It applies to deposits of more than 100,000 euros held in current accounts. Local media reports suggest the total number of customers affected will be less than 150.

 

It’s the latest sign of the strain that the European Central Bank’s monetary policy is putting on the country’s financial system

Josef Paul who is a board member of Raiffeisenbank was clear the new policy was a reasonable one:

 

“The background is that funds in current accounts have to be available every day and we cannot use them to create investments.
The ECB demands 0.4 percent negative interest from us, and now we are going to pass that on to our clients . It does not concern saving accounts or other types of investment, only cheque accounts and instant access savings accounts.”

 

He want on to add, “It’s like a domino effect we are just passing on the costs that the ECBhas placed on us.”

 

The ECB, which sets interest rates for the eurozone, cut benchmark interest rates deeper into negative territory in March. Central banks in three other European countries — Switzerland, Sweden and Denmark — have also set negative rates.
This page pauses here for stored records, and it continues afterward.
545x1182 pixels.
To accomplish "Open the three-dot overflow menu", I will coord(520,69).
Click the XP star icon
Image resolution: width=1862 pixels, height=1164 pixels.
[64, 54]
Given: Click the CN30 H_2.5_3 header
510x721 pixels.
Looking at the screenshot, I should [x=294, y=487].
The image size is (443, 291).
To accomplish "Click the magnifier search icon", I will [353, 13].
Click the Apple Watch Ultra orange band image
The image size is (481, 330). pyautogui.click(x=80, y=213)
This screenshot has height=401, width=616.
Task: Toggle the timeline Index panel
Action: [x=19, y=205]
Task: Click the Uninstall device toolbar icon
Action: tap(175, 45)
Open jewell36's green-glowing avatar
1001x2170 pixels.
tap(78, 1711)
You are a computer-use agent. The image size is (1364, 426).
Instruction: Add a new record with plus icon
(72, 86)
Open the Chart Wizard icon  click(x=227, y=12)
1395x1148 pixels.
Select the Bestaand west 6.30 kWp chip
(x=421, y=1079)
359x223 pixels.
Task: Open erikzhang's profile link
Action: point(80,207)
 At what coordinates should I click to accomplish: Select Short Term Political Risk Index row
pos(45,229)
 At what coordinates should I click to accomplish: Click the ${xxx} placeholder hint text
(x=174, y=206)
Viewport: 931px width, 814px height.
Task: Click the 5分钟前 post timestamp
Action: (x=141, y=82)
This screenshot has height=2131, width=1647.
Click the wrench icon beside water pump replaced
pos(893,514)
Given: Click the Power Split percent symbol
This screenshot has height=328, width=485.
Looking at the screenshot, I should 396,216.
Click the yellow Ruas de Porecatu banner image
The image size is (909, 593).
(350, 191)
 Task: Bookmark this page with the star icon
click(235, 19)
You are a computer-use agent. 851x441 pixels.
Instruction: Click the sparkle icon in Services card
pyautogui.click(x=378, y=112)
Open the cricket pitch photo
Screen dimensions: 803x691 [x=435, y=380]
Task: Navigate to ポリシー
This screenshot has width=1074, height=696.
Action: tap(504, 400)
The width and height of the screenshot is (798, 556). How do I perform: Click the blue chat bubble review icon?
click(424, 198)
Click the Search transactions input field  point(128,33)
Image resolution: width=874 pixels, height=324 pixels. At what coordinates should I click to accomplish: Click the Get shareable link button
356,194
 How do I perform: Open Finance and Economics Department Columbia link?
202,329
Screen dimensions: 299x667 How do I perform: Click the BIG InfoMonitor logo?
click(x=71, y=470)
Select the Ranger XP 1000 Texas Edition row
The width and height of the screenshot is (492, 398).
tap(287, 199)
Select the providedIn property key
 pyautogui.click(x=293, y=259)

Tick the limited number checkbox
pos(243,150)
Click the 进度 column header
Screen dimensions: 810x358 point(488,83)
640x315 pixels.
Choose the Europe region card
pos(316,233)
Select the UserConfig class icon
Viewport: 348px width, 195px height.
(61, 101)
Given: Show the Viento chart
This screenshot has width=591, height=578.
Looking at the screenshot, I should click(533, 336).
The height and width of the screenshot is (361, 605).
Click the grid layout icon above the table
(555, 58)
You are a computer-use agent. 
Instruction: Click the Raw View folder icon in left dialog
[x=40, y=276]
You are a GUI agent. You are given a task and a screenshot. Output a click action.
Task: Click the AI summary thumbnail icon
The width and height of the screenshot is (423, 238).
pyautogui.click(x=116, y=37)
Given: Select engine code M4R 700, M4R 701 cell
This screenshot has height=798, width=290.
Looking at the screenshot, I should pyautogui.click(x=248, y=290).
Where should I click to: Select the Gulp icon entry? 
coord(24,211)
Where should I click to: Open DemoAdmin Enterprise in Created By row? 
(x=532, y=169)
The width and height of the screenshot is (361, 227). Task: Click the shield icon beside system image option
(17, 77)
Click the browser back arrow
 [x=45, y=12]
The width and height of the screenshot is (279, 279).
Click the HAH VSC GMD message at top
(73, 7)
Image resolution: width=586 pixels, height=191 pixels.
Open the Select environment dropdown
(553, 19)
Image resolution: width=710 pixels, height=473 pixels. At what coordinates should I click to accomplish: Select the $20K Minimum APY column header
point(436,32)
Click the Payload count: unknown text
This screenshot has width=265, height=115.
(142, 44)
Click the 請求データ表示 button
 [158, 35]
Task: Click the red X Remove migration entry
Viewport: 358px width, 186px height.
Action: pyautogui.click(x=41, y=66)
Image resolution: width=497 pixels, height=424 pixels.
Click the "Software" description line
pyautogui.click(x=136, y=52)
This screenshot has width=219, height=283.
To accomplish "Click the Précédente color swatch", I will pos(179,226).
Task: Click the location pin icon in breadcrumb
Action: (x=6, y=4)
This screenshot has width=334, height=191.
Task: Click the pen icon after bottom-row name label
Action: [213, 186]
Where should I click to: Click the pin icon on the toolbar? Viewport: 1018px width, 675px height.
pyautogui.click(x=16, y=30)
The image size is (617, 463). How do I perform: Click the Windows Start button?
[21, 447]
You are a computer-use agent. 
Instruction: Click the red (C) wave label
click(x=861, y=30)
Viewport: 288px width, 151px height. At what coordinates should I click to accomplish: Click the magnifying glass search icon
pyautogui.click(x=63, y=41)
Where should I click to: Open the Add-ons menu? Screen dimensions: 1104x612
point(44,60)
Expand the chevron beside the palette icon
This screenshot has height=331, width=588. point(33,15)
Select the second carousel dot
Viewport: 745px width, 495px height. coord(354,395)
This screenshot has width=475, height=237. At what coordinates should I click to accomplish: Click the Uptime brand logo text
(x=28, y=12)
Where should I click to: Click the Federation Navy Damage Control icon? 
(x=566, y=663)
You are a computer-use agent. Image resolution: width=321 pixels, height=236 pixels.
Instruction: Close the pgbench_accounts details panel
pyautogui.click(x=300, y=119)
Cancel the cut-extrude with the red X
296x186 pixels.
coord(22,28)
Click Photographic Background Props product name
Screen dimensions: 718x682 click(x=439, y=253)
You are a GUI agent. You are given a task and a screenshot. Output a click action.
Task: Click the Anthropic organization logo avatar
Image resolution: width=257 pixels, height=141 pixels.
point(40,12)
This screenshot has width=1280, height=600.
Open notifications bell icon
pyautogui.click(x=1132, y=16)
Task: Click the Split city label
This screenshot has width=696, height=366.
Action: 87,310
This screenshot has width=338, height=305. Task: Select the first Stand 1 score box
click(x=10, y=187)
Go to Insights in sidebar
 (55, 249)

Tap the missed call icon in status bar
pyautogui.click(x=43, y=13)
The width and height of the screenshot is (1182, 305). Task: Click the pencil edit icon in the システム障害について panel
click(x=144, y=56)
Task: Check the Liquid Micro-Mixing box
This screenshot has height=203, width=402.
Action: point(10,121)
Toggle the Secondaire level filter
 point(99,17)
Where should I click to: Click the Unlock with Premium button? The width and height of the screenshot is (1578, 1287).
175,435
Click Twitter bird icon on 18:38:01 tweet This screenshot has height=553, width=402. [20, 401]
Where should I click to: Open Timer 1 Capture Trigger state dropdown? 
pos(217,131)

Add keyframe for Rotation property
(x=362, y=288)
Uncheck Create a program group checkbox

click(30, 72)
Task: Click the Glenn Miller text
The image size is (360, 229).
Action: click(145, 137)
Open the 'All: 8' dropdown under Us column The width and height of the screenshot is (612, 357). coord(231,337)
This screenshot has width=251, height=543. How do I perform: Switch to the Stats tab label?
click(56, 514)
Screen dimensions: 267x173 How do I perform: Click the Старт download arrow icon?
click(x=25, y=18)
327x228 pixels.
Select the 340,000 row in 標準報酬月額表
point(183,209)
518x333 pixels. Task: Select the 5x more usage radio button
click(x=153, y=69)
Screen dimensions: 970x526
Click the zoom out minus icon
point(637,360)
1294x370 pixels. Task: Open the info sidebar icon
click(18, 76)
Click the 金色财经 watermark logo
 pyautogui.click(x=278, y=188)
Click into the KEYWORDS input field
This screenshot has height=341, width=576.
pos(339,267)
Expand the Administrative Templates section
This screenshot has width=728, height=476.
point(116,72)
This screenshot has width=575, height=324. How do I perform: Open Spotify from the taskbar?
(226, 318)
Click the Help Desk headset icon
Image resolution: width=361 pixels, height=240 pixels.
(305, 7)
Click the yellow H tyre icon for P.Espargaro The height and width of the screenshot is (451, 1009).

It did it to encourage banks not to hold on to cash and to lend in order to stimulate Europe’s economy. But with banks finding it difficult to get customers spending, the policy is now hitting the customer rather than the bank.

 

German banks are considering a variety of strategies in response to the low interest rate environment. These range from introducing fees for services previously offered for free, such as paper account statements, to keeping cash in vaults rather than parking it with the ECB.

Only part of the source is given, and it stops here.